Based on [Murphy, 2022], section 7.5.

import numpy as np
import matplotlib.pyplot as plt 
import requests
import io
from PIL import Image
from sys import getsizeof

%config InlineBackend.figure_format = 'svg'

r = requests.get('https://github.com/probml/probml-data/blob/main/data/clown.png?raw=true', stream=True)
img = Image.open(io.BytesIO(r.content))
plt.imshow(img);

X = np.array(img)
rk = np.linalg.matrix_rank(X)
print("Shape:", X.shape)
print("Rank:", rk)

Shape: (200, 320)
Rank: 200

def compress_img(X, r):
    U, sigma, V = np.linalg.svd(X, full_matrices=True)
    x_hat = np.dot(np.dot(U[:, :r], np.diag(sigma[:r])), V[:r, :])  
    plt.imshow(x_hat, cmap='gray')

1-rank approximation:

compress_img(X, 1)

\(2\)-rank approximaion:

compress_img(X, 2)

\(5\)-rank approximation:

compress_img(X, 5)

\(10\)-rank approximation:

compress_img(X, 10)

\(20\)-rank approximation is quite admittable:

compress_img(X, 20)

Now plot the error of arroximation:

plot_SVD_approx(X)

Exercises

1. Show that \(\Vert \boldsymbol A \Vert_F^2 = \sum\limits_{i = 1}^r \sigma_i^2\).

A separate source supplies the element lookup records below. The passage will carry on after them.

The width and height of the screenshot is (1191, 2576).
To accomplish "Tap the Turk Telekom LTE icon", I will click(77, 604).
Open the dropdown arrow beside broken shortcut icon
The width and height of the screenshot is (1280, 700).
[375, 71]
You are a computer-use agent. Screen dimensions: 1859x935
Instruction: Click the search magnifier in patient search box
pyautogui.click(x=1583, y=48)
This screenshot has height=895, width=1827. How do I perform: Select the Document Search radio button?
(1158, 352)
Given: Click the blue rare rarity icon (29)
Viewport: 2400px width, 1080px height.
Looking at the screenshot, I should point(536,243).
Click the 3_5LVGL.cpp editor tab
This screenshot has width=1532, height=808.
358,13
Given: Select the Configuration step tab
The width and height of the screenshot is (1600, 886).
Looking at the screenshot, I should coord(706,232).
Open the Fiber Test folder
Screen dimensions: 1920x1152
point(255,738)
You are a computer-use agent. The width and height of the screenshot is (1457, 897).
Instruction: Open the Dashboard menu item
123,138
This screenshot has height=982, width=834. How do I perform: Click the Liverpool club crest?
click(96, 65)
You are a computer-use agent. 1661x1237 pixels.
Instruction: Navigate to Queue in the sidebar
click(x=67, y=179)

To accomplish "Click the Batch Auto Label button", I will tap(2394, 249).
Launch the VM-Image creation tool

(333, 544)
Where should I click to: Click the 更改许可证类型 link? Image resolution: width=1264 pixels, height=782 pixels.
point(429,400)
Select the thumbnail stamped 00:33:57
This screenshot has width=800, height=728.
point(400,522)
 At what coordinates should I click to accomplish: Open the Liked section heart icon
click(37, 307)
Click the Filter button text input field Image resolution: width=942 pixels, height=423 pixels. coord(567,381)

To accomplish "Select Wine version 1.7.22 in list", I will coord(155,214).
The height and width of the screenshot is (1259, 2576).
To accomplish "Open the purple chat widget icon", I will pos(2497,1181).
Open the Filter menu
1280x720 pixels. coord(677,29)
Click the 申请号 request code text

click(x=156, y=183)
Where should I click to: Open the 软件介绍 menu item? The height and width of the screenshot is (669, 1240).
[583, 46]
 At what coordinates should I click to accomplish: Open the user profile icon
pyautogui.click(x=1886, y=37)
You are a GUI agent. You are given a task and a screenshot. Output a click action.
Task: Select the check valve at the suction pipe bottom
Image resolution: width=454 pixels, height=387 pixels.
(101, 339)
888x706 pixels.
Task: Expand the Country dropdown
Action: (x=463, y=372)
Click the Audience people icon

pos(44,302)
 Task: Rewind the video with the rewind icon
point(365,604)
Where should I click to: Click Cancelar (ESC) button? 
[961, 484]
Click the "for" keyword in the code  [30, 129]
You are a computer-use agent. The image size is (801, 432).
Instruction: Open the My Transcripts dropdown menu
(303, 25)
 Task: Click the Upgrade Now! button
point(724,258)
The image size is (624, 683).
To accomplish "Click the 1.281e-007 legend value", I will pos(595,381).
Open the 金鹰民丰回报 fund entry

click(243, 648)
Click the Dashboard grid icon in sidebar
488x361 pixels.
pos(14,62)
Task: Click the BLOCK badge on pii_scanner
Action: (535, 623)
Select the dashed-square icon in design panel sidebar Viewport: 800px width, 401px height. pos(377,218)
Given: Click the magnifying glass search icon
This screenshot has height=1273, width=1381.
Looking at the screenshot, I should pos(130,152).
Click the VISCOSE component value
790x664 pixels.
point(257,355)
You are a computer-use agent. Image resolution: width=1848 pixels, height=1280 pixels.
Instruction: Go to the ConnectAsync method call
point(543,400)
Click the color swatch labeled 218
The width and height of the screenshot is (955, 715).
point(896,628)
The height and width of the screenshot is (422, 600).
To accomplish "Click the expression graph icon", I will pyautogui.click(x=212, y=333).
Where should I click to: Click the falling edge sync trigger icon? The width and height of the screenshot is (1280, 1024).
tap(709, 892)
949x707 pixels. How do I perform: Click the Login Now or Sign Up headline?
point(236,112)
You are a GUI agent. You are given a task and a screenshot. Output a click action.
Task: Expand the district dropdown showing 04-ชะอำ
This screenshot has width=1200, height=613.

2. Find SVD of a one-rank matrix \(\boldsymbol A = \boldsymbol{uv}^\mathsf{T}\), \(\boldsymbol u \in \mathbb R^m\), \(\boldsymbol v \in \mathbb R^n\).

3. Prove that \(\boldsymbol u_i\) are eigenvectors of \(\boldsymbol {AA}^\mathsf{T}\), whereas \(\boldsymbol v_i\) are eigenvectors of \(\boldsymbol A^\mathsf{T} \boldsymbol A\). What about eigenvalues?

4. Show that \(\Vert \boldsymbol A - \hat{\boldsymbol A}_K\Vert_F^2 = \sum\limits_{i=K+1}^r \sigma_i^2\).